SHE IS 54 years of age, physically active and has rarely had a day's illness in her life. But, as she confides to a friend at the local gymnasium, she has recently discovered a lump in her breast and is desperately worried. What should she do? Could it be cancer?
The group of medical students look at the television screen on which the woman is explaining the problem to her friend.
In a voice-over, the narrator poses a series of other questions: is a lump in the breast normal or abnormal? What is the breast made up of and how is this related to its function?
The woman is anxious in case the lump is cancerous, but what is cancer? Which cells does cancer affect in the breast?
The queries pour out, challenging the students to tackle an issue they will often meet in general practice in a new, holistic way.
Instead of learning separately about the physiology of the breast in a lecture on anatomy, the nature of cancer in a lesson on cellular biology and how cancer is treated at another, the students are presented with a clinical problem they have to solve.
This is the new doctor training programme at the University of Sydney, which admits good graduates rather than the traditional school-leaver.
Three times a week students meet a tutor in problem-based learning tutorials.
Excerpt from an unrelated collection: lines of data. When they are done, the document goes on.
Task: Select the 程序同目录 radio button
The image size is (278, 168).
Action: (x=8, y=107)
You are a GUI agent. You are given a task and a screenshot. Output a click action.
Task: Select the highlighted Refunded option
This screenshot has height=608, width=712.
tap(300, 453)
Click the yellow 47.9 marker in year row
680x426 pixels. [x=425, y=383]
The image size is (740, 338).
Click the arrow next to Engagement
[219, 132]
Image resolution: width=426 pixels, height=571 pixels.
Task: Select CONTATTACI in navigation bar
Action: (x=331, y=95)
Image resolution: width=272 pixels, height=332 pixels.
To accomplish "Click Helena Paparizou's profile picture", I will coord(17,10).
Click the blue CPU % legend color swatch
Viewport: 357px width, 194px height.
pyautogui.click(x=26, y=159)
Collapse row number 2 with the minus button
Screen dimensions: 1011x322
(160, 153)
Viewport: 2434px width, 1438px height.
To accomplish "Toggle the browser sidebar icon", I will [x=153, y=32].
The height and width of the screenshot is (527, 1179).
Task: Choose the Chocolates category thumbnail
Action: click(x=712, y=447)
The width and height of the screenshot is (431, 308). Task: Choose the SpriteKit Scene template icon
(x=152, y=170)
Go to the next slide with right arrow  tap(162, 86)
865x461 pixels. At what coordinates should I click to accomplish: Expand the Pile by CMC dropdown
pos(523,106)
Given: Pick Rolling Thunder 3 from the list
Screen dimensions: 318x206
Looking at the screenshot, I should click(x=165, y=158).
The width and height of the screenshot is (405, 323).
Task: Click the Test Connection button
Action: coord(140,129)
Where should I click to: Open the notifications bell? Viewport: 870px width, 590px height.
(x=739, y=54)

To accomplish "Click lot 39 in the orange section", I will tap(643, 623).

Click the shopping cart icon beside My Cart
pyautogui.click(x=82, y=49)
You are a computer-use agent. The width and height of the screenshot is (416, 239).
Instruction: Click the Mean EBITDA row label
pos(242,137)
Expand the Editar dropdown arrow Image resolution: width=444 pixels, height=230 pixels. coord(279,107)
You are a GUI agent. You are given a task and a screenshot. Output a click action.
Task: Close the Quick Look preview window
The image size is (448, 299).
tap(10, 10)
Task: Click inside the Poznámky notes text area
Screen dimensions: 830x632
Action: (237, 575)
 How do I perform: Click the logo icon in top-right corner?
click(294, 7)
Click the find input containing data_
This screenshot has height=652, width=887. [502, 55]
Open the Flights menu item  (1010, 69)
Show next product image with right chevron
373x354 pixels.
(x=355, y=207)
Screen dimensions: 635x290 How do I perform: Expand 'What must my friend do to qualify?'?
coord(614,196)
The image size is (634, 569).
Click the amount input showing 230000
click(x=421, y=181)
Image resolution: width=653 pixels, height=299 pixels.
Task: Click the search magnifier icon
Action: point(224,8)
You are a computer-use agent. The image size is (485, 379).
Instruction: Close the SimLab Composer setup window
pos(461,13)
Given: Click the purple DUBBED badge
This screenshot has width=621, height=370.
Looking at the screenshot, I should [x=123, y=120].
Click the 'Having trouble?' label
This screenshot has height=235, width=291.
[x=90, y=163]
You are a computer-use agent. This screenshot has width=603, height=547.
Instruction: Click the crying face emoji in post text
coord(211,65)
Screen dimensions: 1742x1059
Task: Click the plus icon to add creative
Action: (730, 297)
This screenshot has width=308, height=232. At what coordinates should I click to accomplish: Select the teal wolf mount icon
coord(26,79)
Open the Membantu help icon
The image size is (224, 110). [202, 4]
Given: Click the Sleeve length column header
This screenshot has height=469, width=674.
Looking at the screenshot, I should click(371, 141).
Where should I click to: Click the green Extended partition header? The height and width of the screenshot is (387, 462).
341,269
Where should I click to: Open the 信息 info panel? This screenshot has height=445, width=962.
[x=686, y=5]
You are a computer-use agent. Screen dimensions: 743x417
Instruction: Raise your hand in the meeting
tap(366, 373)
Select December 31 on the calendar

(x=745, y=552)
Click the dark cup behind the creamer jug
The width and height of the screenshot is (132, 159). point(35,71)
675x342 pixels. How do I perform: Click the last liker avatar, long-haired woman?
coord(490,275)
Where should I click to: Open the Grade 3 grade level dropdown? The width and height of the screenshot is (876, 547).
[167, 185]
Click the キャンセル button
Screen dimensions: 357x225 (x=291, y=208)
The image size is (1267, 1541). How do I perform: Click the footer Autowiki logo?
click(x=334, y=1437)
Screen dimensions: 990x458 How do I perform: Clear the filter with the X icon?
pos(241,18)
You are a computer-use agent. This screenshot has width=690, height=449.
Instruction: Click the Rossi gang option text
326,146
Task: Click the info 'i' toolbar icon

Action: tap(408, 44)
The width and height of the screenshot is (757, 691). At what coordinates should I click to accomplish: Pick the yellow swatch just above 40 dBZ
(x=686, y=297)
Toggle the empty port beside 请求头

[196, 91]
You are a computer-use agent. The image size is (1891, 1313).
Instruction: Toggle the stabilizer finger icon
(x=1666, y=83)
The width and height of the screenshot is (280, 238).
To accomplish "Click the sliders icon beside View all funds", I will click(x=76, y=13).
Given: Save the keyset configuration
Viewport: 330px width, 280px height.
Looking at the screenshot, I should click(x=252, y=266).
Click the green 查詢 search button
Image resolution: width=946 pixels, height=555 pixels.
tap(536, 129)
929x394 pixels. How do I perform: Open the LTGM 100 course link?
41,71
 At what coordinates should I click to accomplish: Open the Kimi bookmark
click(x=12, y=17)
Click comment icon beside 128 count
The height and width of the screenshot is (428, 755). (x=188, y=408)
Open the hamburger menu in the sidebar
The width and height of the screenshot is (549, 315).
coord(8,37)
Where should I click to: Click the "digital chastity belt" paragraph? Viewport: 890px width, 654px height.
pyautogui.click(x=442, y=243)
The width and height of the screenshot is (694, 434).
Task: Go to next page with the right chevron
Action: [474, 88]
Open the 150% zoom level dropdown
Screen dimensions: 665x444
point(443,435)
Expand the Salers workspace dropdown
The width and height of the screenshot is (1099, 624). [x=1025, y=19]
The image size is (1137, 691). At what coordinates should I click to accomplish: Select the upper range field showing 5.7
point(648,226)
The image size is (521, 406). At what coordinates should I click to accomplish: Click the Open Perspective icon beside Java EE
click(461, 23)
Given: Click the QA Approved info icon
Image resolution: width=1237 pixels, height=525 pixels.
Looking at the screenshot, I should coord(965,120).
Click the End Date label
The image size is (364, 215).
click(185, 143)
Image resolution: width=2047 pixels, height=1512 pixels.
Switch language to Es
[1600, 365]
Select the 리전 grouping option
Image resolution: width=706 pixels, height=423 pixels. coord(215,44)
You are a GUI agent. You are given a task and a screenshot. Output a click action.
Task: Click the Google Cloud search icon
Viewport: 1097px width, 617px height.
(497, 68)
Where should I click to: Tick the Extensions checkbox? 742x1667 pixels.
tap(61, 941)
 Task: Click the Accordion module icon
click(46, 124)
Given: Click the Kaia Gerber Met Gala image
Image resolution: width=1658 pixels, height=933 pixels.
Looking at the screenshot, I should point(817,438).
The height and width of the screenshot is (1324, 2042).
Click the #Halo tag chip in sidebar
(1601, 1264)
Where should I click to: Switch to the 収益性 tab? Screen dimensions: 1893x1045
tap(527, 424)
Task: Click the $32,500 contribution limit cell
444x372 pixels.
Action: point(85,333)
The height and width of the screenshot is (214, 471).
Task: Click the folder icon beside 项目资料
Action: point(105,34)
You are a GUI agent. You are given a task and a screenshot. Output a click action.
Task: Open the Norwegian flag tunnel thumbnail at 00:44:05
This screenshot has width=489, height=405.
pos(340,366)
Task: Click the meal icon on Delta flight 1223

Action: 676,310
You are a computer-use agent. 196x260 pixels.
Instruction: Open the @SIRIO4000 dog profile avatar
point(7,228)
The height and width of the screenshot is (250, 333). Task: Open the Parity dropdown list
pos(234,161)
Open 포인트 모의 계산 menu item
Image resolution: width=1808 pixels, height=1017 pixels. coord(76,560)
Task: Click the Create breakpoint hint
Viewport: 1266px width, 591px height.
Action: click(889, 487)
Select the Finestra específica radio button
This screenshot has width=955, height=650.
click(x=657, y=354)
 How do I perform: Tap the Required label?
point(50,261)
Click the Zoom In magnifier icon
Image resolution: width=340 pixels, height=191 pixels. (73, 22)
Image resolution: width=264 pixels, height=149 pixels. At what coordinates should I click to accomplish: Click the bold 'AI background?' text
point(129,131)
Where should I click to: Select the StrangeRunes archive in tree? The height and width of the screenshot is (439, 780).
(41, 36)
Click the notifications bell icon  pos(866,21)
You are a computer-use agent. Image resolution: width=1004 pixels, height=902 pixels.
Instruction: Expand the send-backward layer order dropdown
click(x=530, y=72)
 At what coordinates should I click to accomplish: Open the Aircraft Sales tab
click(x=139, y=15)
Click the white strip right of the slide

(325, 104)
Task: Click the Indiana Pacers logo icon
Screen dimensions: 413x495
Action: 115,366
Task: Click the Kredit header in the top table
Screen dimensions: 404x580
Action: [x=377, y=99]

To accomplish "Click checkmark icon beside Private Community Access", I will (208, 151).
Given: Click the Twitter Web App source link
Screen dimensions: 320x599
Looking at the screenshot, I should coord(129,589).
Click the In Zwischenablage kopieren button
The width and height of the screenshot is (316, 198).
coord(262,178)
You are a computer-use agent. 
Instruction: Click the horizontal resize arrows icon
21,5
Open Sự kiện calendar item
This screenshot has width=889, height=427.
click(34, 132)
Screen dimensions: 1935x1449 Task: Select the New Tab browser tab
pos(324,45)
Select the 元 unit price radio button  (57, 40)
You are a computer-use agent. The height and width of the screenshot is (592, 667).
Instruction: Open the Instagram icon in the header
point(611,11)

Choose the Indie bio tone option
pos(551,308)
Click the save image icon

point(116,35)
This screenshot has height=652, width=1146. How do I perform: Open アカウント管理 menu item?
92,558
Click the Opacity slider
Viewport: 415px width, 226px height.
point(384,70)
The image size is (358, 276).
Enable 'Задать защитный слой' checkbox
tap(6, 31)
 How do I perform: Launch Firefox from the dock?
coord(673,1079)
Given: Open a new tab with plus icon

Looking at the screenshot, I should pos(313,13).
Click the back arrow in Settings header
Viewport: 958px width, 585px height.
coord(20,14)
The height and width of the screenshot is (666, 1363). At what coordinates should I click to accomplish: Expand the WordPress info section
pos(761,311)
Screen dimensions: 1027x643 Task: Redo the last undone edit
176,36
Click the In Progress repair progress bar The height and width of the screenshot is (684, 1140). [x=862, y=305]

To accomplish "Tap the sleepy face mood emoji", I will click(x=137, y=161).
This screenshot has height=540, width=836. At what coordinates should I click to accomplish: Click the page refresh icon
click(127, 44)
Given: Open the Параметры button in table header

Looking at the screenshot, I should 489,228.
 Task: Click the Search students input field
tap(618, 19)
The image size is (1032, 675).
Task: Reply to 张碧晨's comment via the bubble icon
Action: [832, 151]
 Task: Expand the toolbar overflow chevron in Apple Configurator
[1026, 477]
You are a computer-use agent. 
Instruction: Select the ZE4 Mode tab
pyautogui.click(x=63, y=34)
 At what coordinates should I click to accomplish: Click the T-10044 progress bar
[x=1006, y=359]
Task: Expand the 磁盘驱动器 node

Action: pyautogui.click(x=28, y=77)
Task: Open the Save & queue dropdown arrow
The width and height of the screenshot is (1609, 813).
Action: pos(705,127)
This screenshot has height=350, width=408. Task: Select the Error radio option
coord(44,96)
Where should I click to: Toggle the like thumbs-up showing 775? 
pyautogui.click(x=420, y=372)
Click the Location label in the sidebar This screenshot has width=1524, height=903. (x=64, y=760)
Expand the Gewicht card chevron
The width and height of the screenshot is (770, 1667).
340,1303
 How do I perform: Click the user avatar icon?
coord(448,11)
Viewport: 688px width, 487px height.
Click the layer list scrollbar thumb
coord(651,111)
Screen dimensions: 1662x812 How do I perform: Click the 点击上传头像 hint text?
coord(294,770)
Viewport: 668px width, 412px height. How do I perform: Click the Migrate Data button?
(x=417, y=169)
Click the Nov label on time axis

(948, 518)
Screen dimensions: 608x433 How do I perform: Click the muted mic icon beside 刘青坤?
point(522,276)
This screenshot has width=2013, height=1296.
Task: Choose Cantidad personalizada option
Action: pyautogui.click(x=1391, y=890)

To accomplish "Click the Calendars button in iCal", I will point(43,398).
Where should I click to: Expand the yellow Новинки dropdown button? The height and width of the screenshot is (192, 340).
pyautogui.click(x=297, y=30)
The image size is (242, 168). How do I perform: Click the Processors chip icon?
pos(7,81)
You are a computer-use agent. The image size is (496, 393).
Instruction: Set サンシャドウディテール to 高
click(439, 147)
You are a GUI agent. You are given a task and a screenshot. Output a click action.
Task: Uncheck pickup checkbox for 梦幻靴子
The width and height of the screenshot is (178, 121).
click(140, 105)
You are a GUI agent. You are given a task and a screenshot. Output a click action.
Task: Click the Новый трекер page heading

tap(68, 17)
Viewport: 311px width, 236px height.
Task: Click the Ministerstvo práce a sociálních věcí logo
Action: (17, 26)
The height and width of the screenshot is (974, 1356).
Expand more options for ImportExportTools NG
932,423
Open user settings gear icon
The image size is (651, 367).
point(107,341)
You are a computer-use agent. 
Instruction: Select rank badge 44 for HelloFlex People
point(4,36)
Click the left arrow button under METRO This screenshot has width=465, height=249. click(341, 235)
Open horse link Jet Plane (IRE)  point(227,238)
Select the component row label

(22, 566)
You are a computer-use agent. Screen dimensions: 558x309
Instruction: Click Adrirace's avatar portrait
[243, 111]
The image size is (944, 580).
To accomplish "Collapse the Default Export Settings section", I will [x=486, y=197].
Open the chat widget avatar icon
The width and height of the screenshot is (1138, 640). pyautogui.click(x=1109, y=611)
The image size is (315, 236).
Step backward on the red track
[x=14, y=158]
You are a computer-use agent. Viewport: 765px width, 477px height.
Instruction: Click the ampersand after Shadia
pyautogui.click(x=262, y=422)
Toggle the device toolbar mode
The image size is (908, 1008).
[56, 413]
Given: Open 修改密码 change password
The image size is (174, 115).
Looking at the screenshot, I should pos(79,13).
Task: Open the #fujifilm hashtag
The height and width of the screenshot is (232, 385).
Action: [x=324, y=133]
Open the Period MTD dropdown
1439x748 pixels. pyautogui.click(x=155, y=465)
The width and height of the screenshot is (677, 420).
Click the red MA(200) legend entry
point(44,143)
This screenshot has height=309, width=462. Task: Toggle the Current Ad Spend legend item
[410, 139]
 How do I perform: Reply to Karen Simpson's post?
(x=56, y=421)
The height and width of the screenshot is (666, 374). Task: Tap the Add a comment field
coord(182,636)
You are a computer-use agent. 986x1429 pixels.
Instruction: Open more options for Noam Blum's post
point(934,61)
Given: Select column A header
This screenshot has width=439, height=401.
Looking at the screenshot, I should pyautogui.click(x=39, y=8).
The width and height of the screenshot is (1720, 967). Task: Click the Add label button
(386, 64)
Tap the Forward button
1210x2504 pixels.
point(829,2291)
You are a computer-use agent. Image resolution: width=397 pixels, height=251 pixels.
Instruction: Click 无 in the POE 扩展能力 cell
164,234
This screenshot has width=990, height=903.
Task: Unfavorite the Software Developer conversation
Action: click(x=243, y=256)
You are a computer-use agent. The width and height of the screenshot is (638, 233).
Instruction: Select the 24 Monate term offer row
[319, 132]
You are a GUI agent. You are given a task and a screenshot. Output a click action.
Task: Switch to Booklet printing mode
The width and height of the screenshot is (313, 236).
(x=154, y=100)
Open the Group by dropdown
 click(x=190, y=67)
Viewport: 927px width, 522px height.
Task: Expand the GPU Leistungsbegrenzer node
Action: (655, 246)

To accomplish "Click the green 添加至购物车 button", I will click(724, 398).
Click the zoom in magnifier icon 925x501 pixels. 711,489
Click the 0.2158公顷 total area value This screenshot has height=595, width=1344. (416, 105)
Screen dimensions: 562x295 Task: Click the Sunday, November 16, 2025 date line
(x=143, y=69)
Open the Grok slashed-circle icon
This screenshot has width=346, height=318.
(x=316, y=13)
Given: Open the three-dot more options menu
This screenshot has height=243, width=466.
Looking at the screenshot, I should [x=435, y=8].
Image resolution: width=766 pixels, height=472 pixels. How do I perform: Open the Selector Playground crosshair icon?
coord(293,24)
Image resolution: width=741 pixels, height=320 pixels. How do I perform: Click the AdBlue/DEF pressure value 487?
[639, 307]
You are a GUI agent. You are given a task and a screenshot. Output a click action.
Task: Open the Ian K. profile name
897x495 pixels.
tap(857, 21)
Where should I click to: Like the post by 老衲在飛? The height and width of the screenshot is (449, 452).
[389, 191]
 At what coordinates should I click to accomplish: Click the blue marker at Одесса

They also attend four to five lectures and two clinical science sessions, all related to the same problem. Up to 20 hours are left free on the weekly timetable for learning alone.
A similar course also began last year at the University of Queensland.
A slow revolution in medical training has spread to half the nation's ten medical schools over 20 years from the University of Newcastle.
Ann Sefton, associate dean in charge of curriculum development at Sydney's faculty of medicine, said: "People have almost forgotten that Newcastle was the first."
"Although it did not decide to admit only graduates, they were the first to change the system by which students got into medicine and the way they learned thereafter."
Sydney's medical faculty decided to switch to graduate entry in 1991 but it took another six years of planning to complete the radical redesign of the curriculum. The first class of 143 graduates was admitted last year - out of more than 400 applicants from across Australia.
Graduates have to sit a common entry test, have very good academic records in their first degree, and undergo a lengthy interview.
Those enrolled are an older and more varied group than the bright school-leavers with their high scores in mathematics and science who used to be admitted.
While a majority have a science or health sciences degree, there are graduates in the arts, economics, physics, pharmacy, plus an optometrist and even a couple of engineers.
They will spend four years in medical school, instead of the six a school-leaver must complete.
At Flinders University, which introduced graduate entry for the first time in Australia in 1996, students have the option of spending their entire third year working alongside a general practitioner in the country.
They meet visiting specialists in rural hospitals and use video-conferencing facilities to take part in tutorials run from Adelaide.
David Prideaux, head of the office of education in the school of medicine, said: "Graduate entry has created a climate for innovation and change. It has enabled us to adopt a different mode of teaching and to bring an integrated curriculum into line with the sort of realities that will confront medical practice in future."
While Melbourne's faculty of medicine decided to make similarly sweeping changes to its course, it also agreed that only a third of this year's intake will be graduates.
Richard Larkins, who has just taken over as dean, said this was because Melbourne feared that if its best students had to wait three years and then compete with others to gain admittance, some might switch to another medical school.
"We hope that by combining graduates and school-leavers we will get the best of both worlds," Professor Larkins said. But he adds that as well as using school results to select students, they will also face a psychometric test, thus, "broadening the base".
Professor Larkins said that there are other problems with graduate entry than a possible loss of school-leavers to competing faculties.
A six-year course, for example, would be clearly inequitable and uncompetitive. Yet a packed four-year course provided little opportunity for students to explore areas in depth or "support oneself with part-time employment and continue with interests outside medicine".
Nevertheless, both groups will face an integrated curriculum: instead of individual subjects such as biochemistry, anatomy or physiology, they will study a series of vertical streams throughout the course with subjects such as the scientific basis of medicine, health and society, clinical skills and professional attitudes and development.
For the school-leaver group, the faculty decided to incorporate a year between the fifth and eighth semesters where they will select from a range of options, all including a minimum of one-third research but some comprising all research.
Professor Larkins said that this will allow students to explore an area of interest in depth and to develop the rigours of research methodology.
Australia's first bachelor of medicine degree was awarded at Melbourne University in 1862. The bachelor of surgery was added in 1879. Now the bachelors has been scrapped but the students who complete the new year of medical science will receive a degree at that point.
"This will allow a potential exit with a qualification and dignity for those who decide at this point that medicine is not for them," Professor Larkins said.